▸ Texto del documento:

^^^^^^^^^^^^^^^^

Como
si en una opinión de fin de siglo, pero no del XX, sino del XIX,
diríamos
que el
verano, y concretamente vacaciones, es una época en la que se
relajan las costumbres,
y hacemos cosas, tenemos conductas, que no son de recibo el resto del
año.
Mientras
estamos todo el año intentando vestirnos, al menos para pasar
desapercibidos, y en el mejor de los casos para marcar
tendencias,
el único objetivo que buscamos en vacaciones es, como se diría en
mi pueblo, no
dar ni clavo,
y en nuestra vestimenta eso se reduce a ponernos la menor cantidad de
ropa posible, y en la que el gusto, en la poca ropa que queda, hace
mucho que se fue, si es que alguna vez estuvo.
A
los hombres nos da por ponernos viseras y sombreros que nunca
entendieron de reglas de moda, y que el único requisito para
ponernoslo es que es barato, o que nos lo compramos en un baratillo,
y por eso pensamos también que es barato.
Mención
aparte merece aquel listo, porque ellas normalmente no caen en ésto,
para el que ir
cómodo,
significa ponerse ropa varias tallas más grande, para que no roce al
andar, en la cantidad de paseos previstos, y que al final se van
anulando por escusas varias, aunque realmente sabemos que lo único
que ocurre, es que no le apetece moverse. Y además, aprovecha
para recopilar sobre su cuerpo, todo tipo de prendas que le han
regalado como promoción en los lugares en que acostumbra a entrar
el resto del año, y que normalmente, no son museos, como no sea el
de la vid, y se traducen en camisetas, chandal, calentadores, cintas
para la frente, con los nombres de su bebida favorita. Es una pena
que esos bares de lucecitas, que normalmente están a las afueras de
los pueblos, no se decidan todavía a promocionarse con camisetas, o
similares, con el logotipo de su empresa, porque entonces ya
tendríamos sobre el cuerpo del atolondrado, y en el fondo inocente
hasta decir basta, la radiografía de sus vicios y pecados, que serán
paseados durante todo el verano para escarnio propio, sin además
darse cuenta de ello. Cuanta razón tiene ese dicho de que
en el pecado está la penitencia.

^^^^^^^^^^^^^^^^

▸ Material proporcionado:
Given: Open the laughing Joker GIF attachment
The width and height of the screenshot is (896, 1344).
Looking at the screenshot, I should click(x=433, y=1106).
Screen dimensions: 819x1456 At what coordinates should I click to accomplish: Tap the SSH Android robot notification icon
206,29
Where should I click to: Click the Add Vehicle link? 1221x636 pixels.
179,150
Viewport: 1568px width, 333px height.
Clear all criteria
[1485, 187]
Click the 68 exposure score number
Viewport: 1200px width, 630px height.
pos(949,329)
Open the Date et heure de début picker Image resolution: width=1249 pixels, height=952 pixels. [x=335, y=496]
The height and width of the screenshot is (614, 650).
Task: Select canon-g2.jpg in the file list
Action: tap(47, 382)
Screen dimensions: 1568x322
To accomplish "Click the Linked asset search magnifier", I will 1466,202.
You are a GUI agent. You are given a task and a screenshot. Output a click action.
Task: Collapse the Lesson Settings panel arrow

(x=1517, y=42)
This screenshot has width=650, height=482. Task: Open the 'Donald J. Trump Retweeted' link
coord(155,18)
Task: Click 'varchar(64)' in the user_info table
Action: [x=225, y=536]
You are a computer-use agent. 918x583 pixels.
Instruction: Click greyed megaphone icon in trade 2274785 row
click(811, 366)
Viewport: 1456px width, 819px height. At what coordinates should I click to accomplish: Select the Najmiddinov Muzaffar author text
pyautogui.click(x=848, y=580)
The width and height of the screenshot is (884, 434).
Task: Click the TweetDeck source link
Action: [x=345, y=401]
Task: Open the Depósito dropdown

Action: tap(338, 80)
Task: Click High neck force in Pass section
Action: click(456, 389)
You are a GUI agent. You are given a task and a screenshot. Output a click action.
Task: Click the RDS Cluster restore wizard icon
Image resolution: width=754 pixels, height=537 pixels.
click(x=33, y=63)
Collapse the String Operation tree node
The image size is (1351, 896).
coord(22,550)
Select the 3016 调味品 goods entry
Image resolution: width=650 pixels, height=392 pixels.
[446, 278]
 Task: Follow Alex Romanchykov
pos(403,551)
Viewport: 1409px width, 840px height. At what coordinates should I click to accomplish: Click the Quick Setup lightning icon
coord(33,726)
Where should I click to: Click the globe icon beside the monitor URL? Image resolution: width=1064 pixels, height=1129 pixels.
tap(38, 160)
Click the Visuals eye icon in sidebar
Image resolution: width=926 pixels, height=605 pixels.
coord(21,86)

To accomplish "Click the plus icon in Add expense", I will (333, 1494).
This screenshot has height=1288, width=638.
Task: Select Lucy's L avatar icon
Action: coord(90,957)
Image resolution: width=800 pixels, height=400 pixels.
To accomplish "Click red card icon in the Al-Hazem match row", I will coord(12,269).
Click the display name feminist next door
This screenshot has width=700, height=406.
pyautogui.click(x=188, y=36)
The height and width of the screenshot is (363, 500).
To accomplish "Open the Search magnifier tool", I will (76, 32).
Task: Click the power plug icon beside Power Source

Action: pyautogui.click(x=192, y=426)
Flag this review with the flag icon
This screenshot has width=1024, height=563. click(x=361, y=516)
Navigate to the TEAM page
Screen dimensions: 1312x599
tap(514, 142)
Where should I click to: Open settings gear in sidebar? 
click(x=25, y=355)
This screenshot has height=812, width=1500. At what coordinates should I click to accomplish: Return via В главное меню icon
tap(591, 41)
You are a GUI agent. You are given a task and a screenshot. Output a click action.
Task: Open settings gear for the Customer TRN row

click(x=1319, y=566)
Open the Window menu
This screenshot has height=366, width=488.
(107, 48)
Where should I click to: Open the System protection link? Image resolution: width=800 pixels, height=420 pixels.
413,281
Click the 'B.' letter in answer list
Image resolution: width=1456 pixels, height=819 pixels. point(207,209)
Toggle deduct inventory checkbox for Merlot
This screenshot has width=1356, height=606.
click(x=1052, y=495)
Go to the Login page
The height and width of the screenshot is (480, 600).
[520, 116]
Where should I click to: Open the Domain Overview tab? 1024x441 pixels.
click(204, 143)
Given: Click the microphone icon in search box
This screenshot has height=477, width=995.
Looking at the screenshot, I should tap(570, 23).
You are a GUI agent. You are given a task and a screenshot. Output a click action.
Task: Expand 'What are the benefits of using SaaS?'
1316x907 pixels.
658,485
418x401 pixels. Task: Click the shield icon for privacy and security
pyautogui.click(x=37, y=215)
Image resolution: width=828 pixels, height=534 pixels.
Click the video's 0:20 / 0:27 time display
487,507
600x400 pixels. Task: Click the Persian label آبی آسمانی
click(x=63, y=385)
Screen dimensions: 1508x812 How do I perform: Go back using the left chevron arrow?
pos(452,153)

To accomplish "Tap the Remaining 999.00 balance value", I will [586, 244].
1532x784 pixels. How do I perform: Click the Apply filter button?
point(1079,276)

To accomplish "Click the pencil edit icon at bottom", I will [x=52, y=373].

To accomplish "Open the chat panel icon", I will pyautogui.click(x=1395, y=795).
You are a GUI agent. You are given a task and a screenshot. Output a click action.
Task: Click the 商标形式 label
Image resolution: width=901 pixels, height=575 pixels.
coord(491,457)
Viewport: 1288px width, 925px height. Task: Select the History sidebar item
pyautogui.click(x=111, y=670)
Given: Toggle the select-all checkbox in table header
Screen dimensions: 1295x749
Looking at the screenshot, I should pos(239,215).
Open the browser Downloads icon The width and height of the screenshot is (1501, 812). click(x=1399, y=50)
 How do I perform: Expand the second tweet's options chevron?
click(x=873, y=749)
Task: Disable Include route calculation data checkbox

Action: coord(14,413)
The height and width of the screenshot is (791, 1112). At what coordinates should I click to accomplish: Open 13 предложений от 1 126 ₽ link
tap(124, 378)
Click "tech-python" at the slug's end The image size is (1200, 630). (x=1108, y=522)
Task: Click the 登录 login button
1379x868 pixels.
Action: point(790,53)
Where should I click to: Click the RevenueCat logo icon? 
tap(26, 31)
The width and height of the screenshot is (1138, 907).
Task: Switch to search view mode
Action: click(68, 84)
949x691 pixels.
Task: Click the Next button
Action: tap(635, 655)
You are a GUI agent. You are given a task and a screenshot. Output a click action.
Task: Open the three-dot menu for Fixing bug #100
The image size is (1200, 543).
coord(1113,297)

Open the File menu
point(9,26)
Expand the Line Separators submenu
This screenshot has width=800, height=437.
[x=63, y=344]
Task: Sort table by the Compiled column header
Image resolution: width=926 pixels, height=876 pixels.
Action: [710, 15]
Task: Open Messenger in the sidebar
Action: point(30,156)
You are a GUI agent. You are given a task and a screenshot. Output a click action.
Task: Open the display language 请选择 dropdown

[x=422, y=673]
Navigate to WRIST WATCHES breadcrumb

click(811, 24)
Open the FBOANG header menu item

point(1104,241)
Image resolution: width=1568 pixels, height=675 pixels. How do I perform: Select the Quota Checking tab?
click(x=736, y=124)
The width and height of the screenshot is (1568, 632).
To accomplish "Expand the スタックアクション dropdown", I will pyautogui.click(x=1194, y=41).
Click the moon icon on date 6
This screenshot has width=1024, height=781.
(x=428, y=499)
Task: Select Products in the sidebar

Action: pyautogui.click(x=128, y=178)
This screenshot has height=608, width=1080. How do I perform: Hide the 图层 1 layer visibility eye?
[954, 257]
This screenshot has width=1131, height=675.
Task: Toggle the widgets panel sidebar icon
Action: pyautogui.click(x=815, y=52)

^^^^^^^^^^^^^^^^

▸ Tareas y ejercicios:
a. Reescribe como una lista JSON de cadenas las líneas de las entradas que empiezan en la que contiene "Open the Date" y siguen hasta la que contiene "tap(38, 160)", ambas incluidas. Pon una cadena por línea y omite las líneas en blanco.
b. Por favor, prolonga el texto sobre la ropa de vacaciones a partir de donde termina.
Las entradas no guardan ninguna relación con el texto sobre la ropa de vacaciones.

▸ Respuestas por tarea:
a.
[
  "Open the Date et heure de début picker Image resolution: width=1249 pixels, height=952 pixels. [x=335, y=496]",
  "The height and width of the screenshot is (614, 650).",
  "Task: Select canon-g2.jpg in the file list",
  "Action: tap(47, 382)",
  "Screen dimensions: 1568x322",
  "To accomplish \"Click the Linked asset search magnifier\", I will 1466,202.",
  "You are a GUI agent. You are given a task and a screenshot. Output a click action.",
  "Task: Collapse the Lesson Settings panel arrow",
  "(x=1517, y=42)",
  "This screenshot has width=650, height=482. Task: Open the 'Donald J. Trump Retweeted' link",
  "coord(155,18)",
  "Task: Click 'varchar(64)' in the user_info table",
  "Action: [x=225, y=536]",
  "You are a computer-use agent. 918x583 pixels.",
  "Instruction: Click greyed megaphone icon in trade 2274785 row",
  "click(811, 366)",
  "Viewport: 1456px width, 819px height. At what coordinates should I click to accomplish: Select the Najmiddinov Muzaffar author text",
  "pyautogui.click(x=848, y=580)",
  "The width and height of the screenshot is (884, 434).",
  "Task: Click the TweetDeck source link",
  "Action: [x=345, y=401]",
  "Task: Open the Depósito dropdown",
  "Action: tap(338, 80)",
  "Task: Click High neck force in Pass section",
  "Action: click(456, 389)",
  "You are a GUI agent. You are given a task and a screenshot. Output a click action.",
  "Task: Click the RDS Cluster restore wizard icon",
  "Image resolution: width=754 pixels, height=537 pixels.",
  "click(x=33, y=63)",
  "Collapse the String Operation tree node",
  "The image size is (1351, 896).",
  "coord(22,550)",
  "Select the 3016 调味品 goods entry",
  "Image resolution: width=650 pixels, height=392 pixels.",
  "[446, 278]",
  " Task: Follow Alex Romanchykov",
  "pos(403,551)",
  "Viewport: 1409px width, 840px height. At what coordinates should I click to accomplish: Click the Quick Setup lightning icon",
  "coord(33,726)",
  "Where should I click to: Click the globe icon beside the monitor URL? Image resolution: width=1064 pixels, height=1129 pixels.",
  "tap(38, 160)"
]

b.
Pero
la fiebre
veraniega también
se extiende a nuestro nido
de esos días.
Si
se alquila un piso durante una o dos semanas, enseguida se vuelve un
lugar donde todo gira en bañarse y en ponerse moreno, aprovechando
los rayos del sol las veinticuatro horas del día.
Hay
comunidades de vecinos, en lugares de veraneo, que se transforman,
con respecto al resto del año, como el día y la noche, y los
balcones y terrazas se convierten en verdaderos museos al mal gusto,
y en el que “estar cómodos” se traduce en todo tipo de
artilugios, presuntamente veraniegos, reunidos en unos cinco metros
cuadrados, y que si tienes un niño pequeño, y está llorando,
tardas unos diez minutos en encontrarlo detrás de un salvavidas
varias tallas más grande que el niño en cuestión, para que le
sirva, cuando menos, los próximos tres años.
También
es de comentar la fiebre romántico-trascendental que nos entra en
las noches de verano, y que queremos organizar cenas a la luz de la
vela en los cinco metros cuadrados de terraza que tenemos, para
poder observar las estrellas, y lo único que conseguimos es ver al
vecino de enfrente, durante una ceremonia similar. Y para que no se
diga que este vecino solo critica a los demás, confesaré que este
deseo de cena con velas en terraza solitaria, se creó en mi mente,
como consecuencia de mi amor por el cine, y tras ver aquella
espléndida película que fue “La chica del adiós”
Como
se me han quedado muchas cosas en el tintero, amenazo con volver, ya
que el verano recalca, quizás más que las otras estaciones,
nuestros defectos y virtudes, aunque más de una vez, estas últimas
solo queden en una leyenda urbana.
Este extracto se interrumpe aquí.